Although Stephanie Chavez has read Dr. Seuss’ "Fox in Socks" before, she didn’t mind hearing it again Friday because a special guest was reading it to her second-grade class.
"I like reading," said 8-year-old Chavez, a student at Jones Elementary School in Gainesville. "My favorite book is ‘Mr. Brown Can Moo’ (also by Dr. Seuss)."
As a way of honoring Monday’s birthday of children’s author Theodor Seuss Geisel (1904-91), aka Dr. Seuss, Jones Elementary officials invited community members to come in and share one of their favorite Dr. Seuss books with one of the school’s classes for the Read Across America event.
Although having any guest reader is a treat for students, the students in Jenny Erwin’s and Jessica Sturm’s second-grade classes got an extra special treat. Their guest reader was Atlanta Falcons player Ben Hartsock.
"You have such a huge responsibility (as a professional athlete) to give back to the community," Hartsock said. "The kids want somebody positive to look up to. This is a huge honor and I don’t take it lightly."
After Friday’s visit, the students in the two classes Hartsock visited probably know more about the Falcons tight end than even the most die-hard football fan.
While the average sports fan could probably rattle off his career highlights and statistics from his days at Ohio State, even the most avid fan likely wouldn’t be privy to the fact that Hartstock’s mom was a teacher and that he could recite the children’s book "Brown Bear, Brown Bear" almost from memory.
After reading "Fox in Socks" to the students, Hartsock fielded questions from the second-graders about everything from his favorite book to his favorite subject when he was in school.
"I always liked going to school and learning.
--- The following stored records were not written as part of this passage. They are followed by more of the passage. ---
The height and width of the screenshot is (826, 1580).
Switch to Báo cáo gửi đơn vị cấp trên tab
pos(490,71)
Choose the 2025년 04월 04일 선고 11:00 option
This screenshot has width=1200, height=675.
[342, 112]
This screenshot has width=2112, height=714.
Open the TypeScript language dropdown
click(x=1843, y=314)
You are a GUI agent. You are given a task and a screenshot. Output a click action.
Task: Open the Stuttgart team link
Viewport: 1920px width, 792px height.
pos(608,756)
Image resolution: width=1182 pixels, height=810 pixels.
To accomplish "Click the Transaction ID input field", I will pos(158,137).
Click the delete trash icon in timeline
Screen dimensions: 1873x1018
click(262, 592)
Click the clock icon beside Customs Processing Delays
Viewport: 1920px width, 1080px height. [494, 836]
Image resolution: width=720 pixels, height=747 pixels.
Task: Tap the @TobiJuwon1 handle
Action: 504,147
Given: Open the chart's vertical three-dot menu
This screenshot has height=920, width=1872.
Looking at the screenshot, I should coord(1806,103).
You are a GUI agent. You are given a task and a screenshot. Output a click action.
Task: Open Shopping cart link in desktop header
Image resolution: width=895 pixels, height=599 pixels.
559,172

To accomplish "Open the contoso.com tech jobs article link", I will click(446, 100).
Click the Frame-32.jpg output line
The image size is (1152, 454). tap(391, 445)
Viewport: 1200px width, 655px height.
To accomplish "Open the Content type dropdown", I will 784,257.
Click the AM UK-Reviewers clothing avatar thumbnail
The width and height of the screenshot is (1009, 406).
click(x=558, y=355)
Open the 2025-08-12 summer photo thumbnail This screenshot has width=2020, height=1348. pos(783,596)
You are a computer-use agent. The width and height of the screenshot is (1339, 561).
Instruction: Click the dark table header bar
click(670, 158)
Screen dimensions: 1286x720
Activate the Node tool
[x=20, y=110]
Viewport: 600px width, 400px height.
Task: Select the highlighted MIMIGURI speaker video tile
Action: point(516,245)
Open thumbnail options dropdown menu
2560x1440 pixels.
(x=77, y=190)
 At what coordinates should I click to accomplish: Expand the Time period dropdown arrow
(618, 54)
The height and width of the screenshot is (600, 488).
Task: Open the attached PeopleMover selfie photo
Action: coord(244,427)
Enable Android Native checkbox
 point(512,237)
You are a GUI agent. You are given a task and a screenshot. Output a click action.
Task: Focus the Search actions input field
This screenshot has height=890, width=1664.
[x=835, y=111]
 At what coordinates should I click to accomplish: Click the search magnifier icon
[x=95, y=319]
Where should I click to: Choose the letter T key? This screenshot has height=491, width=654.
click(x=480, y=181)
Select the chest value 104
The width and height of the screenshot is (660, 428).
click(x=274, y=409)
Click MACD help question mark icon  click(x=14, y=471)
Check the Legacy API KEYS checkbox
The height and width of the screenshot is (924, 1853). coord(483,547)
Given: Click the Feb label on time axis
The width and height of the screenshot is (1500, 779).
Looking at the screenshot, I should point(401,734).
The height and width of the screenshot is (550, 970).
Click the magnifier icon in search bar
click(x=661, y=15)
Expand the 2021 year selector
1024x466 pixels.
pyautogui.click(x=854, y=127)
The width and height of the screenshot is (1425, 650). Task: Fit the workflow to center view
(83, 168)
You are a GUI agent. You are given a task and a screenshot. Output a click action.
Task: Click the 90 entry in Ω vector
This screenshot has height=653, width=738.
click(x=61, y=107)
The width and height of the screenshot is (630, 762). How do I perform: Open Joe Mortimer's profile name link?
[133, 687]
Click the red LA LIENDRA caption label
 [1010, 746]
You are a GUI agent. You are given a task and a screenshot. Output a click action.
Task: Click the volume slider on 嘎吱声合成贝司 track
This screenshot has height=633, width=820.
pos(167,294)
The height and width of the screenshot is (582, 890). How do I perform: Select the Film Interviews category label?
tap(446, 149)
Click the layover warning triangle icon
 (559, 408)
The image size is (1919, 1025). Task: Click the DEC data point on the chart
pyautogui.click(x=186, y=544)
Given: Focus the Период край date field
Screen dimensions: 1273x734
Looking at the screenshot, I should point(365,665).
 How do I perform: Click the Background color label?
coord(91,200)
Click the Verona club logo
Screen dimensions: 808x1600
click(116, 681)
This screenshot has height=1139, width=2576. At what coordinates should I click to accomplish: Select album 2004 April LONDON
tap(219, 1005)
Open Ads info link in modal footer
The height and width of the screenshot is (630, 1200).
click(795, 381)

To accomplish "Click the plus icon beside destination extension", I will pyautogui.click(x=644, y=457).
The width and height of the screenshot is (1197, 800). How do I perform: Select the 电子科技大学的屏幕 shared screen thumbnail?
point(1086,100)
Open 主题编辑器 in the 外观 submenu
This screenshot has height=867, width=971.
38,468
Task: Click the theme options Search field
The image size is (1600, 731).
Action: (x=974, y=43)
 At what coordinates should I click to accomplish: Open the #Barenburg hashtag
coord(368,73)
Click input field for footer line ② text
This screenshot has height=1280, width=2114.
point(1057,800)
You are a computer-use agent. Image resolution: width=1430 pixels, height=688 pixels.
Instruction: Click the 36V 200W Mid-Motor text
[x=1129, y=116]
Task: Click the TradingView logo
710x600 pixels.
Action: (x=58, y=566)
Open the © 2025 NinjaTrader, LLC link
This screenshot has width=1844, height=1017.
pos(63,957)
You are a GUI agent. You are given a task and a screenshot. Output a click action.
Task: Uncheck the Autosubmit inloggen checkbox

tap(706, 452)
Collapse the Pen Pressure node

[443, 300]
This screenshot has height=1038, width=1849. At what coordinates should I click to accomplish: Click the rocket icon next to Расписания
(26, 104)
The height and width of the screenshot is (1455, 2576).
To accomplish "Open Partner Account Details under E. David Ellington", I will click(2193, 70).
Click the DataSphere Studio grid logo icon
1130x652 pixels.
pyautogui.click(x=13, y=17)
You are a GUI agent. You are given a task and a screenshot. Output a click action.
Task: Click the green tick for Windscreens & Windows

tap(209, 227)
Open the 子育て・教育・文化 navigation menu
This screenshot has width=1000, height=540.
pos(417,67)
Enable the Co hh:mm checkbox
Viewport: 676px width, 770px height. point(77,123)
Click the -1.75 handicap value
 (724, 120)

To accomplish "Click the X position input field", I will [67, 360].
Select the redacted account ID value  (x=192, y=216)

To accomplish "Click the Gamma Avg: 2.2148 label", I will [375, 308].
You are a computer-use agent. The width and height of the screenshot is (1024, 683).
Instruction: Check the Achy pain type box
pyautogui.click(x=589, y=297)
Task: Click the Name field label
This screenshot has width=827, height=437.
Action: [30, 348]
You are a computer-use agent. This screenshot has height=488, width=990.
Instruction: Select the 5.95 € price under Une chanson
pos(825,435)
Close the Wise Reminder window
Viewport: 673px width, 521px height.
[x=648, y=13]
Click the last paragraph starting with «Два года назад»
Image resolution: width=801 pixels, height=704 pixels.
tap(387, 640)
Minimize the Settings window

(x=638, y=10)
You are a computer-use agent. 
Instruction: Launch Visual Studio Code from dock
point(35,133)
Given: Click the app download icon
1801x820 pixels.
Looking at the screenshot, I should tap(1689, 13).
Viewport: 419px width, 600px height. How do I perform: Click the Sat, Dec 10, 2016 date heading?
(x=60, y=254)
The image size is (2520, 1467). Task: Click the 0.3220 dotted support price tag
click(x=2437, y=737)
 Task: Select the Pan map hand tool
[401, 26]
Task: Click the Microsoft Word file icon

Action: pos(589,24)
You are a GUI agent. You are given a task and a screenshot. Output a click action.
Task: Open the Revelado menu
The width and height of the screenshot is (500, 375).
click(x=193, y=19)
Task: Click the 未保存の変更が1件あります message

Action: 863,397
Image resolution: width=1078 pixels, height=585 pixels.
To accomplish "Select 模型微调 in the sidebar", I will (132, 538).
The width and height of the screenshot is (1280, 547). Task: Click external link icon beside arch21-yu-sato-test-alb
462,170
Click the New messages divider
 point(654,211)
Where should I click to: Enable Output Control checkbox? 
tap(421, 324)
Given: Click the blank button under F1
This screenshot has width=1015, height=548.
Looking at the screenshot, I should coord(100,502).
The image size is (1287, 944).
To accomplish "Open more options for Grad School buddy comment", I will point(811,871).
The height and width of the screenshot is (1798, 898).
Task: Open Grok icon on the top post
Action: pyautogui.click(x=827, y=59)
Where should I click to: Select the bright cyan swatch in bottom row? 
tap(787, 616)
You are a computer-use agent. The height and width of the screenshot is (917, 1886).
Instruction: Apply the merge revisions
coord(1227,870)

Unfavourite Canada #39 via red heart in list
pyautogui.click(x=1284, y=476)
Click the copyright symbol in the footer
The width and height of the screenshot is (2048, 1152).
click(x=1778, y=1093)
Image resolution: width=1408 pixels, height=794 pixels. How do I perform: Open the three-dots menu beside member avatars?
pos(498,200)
My favorite subject was science," Hartsock told the students. "I was a biology major in college. I had to really work at it and study because it was tough, but I’ve always loved science."
Even though Hartsock was there to read a book to the children, he also was able to impart a little extra knowledge to the 7- and 8-year-olds about the importance of staying physically active.
"It’s important to exercise so you can be healthy. When I was you guys’ age, there weren’t a lot of video games, so I spent a lot of time outside playing with my friends," he told the kids. "And now that I’m in the NFL, all the guys are strong and fast, so I have to work out a lot so that I can be strong and fast, too."